Avant les Chroniques maritales proprement dites, l'édition du Livre de Poche place Élise, comme une sorte d'ouverture. L'auteur la fait parler à la première personne dans une succession de passages plus ou moins autonomes et titrés, souvent liés à un épisode de l'enfance. Élise se raconte, assume son cynisme et ses malfaisances de chipie, ses mensonges calomnieux (elle accuse ainsi deux jeunes garçons d'exhibitionnisme, alors que c'est elle qui s'y était livrée). Elle se présente en victime, notamment d'une éducation trop rude. Les portraits sont campés avec aigreur : les religieuses, le grand-père, le curé Perdriat, qui rappelle Maître Blazius, ses tantes, … Certains passages, notamment celui de la défloration, peuvent permettre de comprendre que sa personnalité a été profondément affectée par une jeunesse douloureuse ; il lui a fallu se forger une carapace, se méfier, se défendre.
Les Chroniques proprement dites commencent p.62. Une première série s'achève p.238, et sont suivies, p.239 à 430, de « Nouvelles chronique maritales », tant l'inspiration semble prolixe. Pas d'organisation chronologique, mais des regroupements thématiques plutôt lâches (l'argent, les domestiques, la tenue de la maison, les rencontres, le quotidien, des conversations, etc.). Tout tourne autour d’Élise, de ses paroles, ses attitudes, sa vie de tous les jours. Ce qui la caractérise, c'est sa peur d'être dupe, son avarice, ses conduites contradictoires et versatiles, son égoïsme, qu'elle prend pour de la charité (quand elle donne, c'est pour qu'on la voie donner), son incompréhension à l'égard de son mari, ses manies (celle de la propreté par exemple), elle est rusée, violente, vexante, manie le sous-entendu insidieux avec dextérité. Le narrateur-mari ne se sent plus chez lui, il subit douloureusement une guerre quotidienne, un rapport de forces épuisant. « Tout pour elle n'est toujours l'occasion que de reproches » (p.406). Ce sentiment de dépossession de soi s'immisce jusque dans ses relations avec la nature, et avec ce qu'il a de plus personnel : « Ma vie n'est plus à moi, mais mon âme ? »
Quelle attitude adopter face à une telle furie (« Elle se rend odieuse comme à plaisir », p.387) ? Il se reconnaît lâche : « Qu'y a-t-il en moi pour que je sois si veule ? », se trouve des raisons de rester avec elle, adopte un stoïcisme devant cette douleur permanente. C’est une variété de relations qui se succèdent, outre celle du couple, on assiste à des entretiens savoureux entre la mère et la fille, lui et sa mère, et sa belle-mère, Élise et la sienne, et tous ceux qu’Élise a l'occasion de faire souffrir : ses amies, ses domestiques, sa dame de compagnie, « son » clochard, qui lui permet de manifester une fausse générosité, un jeune homme, André, qui est peut-être son amant, les membres du clergé, en particulier le père N., avec qui elle a d'étranges dialogues.

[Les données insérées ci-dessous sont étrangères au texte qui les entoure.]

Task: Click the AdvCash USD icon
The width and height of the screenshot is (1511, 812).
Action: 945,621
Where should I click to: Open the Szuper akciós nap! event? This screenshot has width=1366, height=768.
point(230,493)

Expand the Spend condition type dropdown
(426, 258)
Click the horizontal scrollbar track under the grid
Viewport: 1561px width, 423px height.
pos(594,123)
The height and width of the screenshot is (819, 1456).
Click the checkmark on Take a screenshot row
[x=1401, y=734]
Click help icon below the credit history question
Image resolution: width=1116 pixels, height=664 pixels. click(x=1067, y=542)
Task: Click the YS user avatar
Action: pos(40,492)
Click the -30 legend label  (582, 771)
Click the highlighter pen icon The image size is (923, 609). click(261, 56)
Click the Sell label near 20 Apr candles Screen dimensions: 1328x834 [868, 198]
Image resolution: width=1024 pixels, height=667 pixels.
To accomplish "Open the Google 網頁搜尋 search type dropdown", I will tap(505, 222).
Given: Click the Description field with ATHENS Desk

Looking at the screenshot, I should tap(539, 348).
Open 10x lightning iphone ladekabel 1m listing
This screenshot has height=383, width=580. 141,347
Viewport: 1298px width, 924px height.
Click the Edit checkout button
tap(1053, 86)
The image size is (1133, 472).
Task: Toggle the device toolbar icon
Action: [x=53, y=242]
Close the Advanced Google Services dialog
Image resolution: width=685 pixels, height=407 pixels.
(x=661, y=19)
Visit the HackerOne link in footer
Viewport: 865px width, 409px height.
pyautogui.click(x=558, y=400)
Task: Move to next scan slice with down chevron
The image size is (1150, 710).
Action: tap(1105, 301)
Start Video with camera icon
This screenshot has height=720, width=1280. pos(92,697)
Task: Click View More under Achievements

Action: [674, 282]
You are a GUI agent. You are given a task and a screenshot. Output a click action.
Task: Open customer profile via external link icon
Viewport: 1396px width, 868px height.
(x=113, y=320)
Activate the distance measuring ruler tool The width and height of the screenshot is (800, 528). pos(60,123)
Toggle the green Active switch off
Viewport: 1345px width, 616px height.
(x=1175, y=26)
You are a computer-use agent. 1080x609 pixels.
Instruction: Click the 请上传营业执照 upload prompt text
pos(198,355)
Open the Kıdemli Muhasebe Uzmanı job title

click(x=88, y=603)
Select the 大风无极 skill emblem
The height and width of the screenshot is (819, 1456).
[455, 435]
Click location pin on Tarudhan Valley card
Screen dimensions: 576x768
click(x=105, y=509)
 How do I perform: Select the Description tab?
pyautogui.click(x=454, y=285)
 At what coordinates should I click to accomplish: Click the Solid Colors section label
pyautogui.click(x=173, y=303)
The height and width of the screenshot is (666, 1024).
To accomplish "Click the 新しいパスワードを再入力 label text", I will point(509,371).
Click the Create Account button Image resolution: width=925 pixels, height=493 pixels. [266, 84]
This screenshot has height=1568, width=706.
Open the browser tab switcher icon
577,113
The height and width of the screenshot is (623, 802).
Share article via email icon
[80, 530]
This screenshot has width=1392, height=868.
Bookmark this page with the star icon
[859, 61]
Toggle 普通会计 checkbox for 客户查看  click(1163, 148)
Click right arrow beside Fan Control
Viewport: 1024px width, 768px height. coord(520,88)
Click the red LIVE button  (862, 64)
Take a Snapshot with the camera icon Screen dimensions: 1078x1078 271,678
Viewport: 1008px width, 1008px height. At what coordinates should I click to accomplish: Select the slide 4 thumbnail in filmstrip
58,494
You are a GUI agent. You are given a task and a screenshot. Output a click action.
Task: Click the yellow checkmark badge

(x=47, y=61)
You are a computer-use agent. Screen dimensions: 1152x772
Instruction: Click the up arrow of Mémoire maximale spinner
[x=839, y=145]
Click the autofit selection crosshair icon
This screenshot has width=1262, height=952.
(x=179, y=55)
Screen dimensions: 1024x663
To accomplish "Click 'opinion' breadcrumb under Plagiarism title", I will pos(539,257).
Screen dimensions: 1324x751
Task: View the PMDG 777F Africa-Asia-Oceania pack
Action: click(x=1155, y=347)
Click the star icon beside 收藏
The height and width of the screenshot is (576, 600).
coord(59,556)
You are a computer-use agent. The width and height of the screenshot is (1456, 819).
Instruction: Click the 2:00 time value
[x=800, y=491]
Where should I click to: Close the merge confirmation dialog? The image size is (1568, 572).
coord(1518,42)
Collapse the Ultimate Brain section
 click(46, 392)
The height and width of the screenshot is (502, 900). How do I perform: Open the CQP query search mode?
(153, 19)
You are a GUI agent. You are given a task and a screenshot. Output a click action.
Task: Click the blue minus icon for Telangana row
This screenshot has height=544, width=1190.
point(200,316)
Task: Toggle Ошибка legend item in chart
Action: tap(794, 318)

Les modes narratifs sont variés : extraits de journal intime, méditations a posteriori, récits au présent de narration, dialogues présentés sous forme théâtrale, alternances entre anecdotes et réflexions. La deuxième partie revient sur des aspects déjà abordés dans la première, souvent les épisodes sont antérieurs dans la chronologie : il est ainsi longuement question de la période des fiançailles, et la thématique religieuse est omniprésente : Élise se veut chrétienne, et veut que cela se sache : elle accueille des miséreux, mais finit par les chasser, elle se dit chrétienne mais est coquette, elle voudrait devenir sainte sans être douée pour l'amour du proche et du prochain.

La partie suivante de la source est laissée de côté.